How Independent pushed profits after digital-only decade

Sep 30, 2025 at 10:15 am by admin


Life without print. Life without what is now ‘The i paper’. Both have finally come good for privately-owned Independent Media, which this week reported it had broken the GBP£50 million (A$101.78 million) revenue barrier.

But it’s 2015 – the last full year in which The Independent, The Independent on Sunday and The i Paper were all printed – that is being used as a benchmark. Only The i Paper – bought by Johnston Press and now owned by Daily Mail publisher DMG Media – still survives in print, although Independent Media says the digital-only Independent is now the UK’s largest commercial digital news website and has grown its US audience by 21 per cent, making it the fifth-biggest newspaper title in the US.
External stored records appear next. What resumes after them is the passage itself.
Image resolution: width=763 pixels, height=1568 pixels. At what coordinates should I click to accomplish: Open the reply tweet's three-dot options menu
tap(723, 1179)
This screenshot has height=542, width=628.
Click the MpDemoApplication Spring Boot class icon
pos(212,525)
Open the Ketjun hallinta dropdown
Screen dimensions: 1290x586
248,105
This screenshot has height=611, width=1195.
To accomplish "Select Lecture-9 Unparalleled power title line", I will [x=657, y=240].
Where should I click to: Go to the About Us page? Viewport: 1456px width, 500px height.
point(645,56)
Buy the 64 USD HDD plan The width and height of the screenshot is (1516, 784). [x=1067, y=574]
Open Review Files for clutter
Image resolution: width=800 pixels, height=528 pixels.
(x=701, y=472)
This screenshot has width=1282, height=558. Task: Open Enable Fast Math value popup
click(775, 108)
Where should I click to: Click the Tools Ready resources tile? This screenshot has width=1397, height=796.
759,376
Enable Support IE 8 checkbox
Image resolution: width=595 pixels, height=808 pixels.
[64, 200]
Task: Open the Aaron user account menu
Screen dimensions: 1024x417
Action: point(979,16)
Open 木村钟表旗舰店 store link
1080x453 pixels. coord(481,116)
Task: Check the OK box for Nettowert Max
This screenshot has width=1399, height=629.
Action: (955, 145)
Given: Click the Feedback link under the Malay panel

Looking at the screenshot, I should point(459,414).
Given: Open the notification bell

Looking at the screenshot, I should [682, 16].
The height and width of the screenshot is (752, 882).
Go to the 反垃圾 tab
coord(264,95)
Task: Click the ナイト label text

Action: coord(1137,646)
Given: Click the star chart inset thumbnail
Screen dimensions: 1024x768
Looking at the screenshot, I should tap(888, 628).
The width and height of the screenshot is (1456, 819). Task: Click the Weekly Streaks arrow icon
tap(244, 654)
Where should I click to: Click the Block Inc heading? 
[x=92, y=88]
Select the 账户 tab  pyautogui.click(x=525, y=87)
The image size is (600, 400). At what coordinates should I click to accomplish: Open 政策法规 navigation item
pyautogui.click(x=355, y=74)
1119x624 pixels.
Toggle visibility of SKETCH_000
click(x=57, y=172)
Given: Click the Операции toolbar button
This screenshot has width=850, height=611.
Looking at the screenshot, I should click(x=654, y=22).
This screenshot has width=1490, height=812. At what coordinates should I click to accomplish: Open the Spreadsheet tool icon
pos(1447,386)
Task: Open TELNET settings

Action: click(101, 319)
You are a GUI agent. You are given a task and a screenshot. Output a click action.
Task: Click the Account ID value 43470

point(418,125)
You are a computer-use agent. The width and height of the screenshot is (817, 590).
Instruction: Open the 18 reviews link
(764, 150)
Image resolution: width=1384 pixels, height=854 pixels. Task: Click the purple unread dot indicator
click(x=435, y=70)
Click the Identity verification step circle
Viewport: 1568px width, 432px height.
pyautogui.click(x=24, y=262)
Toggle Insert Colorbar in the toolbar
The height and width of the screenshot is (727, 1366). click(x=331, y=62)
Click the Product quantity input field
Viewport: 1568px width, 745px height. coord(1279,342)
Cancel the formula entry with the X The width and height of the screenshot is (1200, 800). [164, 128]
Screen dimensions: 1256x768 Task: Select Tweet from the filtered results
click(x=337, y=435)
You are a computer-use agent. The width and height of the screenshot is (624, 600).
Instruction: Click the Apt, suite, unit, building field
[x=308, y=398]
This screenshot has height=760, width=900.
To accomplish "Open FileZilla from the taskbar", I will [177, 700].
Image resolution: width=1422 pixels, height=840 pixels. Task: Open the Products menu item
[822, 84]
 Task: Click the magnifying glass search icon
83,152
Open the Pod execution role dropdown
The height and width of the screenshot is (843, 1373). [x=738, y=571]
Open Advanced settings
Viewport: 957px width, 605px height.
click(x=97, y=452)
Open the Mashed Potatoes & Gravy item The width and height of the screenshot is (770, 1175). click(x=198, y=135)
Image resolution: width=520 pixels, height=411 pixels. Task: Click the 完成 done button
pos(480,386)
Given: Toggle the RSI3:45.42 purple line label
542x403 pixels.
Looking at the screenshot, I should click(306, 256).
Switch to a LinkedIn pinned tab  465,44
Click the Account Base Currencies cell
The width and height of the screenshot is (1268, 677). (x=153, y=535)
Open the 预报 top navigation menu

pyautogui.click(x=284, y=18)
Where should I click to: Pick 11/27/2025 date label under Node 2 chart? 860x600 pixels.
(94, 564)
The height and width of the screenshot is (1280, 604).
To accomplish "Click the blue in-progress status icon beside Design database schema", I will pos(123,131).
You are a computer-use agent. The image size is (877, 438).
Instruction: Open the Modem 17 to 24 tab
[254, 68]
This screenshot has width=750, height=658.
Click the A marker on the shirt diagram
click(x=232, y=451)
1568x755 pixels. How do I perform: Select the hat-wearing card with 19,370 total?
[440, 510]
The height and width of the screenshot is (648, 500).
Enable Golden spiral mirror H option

A factor may be the appointment of Christian Broughton, who completed his first full year as chief executive. Apart from “significant growth” in the core business, the company took control of BuzzFeed, HuffPost, Tasty and Seasoned in the UK and Ireland in a multi-year licensing deal, delivering “immediate growth and profit”.

Revenue in the 2024 financial (and calendar) year increased 15 per cent to GBP53.2 million, the eighth consecutive year of growth and profit for The Independent since going fully digital.

Notably, the company says its revenue matched the income of both i and the Independent’s weekday and Sunday editions, in 2015, their last full year of print.

Independent Digital News Media chairman John Paton says the “robust” financial performance makes The Independent “a successful outlier in an otherwise challenging market for news brands”.